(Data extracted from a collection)
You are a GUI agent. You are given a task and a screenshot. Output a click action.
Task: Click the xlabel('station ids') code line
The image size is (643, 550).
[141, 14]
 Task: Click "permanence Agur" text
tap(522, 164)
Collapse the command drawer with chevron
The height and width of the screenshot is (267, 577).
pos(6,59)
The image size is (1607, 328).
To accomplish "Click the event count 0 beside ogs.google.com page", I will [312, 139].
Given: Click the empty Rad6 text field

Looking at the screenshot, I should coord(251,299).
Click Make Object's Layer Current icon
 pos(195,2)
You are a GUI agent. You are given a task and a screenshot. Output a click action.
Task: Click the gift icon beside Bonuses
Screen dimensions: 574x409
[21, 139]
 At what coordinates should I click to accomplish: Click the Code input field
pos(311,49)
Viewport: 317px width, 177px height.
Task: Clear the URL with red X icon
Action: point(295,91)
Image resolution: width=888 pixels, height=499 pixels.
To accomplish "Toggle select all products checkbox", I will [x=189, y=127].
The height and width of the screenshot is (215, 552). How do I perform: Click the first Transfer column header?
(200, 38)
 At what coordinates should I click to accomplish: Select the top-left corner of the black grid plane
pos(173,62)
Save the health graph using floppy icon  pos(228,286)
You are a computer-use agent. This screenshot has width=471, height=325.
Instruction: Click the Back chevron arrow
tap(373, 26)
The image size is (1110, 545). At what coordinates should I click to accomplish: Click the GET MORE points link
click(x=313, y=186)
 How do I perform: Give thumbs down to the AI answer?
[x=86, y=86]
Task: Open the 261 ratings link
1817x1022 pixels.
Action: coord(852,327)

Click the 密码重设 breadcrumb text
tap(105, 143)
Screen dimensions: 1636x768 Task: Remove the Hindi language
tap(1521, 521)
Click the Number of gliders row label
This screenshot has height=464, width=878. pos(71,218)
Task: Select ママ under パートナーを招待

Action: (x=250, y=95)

:: What this task involves ::
The entries above must be returned exactly.

:: Response for this exercise ::
You are a GUI agent. You are given a task and a screenshot. Output a click action.
Task: Click the xlabel('station ids') code line
The image size is (643, 550).
[141, 14]
 Task: Click "permanence Agur" text
tap(522, 164)
Collapse the command drawer with chevron
The height and width of the screenshot is (267, 577).
pos(6,59)
The image size is (1607, 328).
To accomplish "Click the event count 0 beside ogs.google.com page", I will [312, 139].
Given: Click the empty Rad6 text field

Looking at the screenshot, I should coord(251,299).
Click Make Object's Layer Current icon
 pos(195,2)
You are a GUI agent. You are given a task and a screenshot. Output a click action.
Task: Click the gift icon beside Bonuses
Screen dimensions: 574x409
[21, 139]
 At what coordinates should I click to accomplish: Click the Code input field
pos(311,49)
Viewport: 317px width, 177px height.
Task: Clear the URL with red X icon
Action: point(295,91)
Image resolution: width=888 pixels, height=499 pixels.
To accomplish "Toggle select all products checkbox", I will [x=189, y=127].
The height and width of the screenshot is (215, 552). How do I perform: Click the first Transfer column header?
(200, 38)
 At what coordinates should I click to accomplish: Select the top-left corner of the black grid plane
pos(173,62)
Save the health graph using floppy icon  pos(228,286)
You are a computer-use agent. This screenshot has width=471, height=325.
Instruction: Click the Back chevron arrow
tap(373, 26)
The image size is (1110, 545). At what coordinates should I click to accomplish: Click the GET MORE points link
click(x=313, y=186)
 How do I perform: Give thumbs down to the AI answer?
[x=86, y=86]
Task: Open the 261 ratings link
1817x1022 pixels.
Action: coord(852,327)

Click the 密码重设 breadcrumb text
tap(105, 143)
Screen dimensions: 1636x768 Task: Remove the Hindi language
tap(1521, 521)
Click the Number of gliders row label
This screenshot has height=464, width=878. pos(71,218)
Task: Select ママ under パートナーを招待

Action: (x=250, y=95)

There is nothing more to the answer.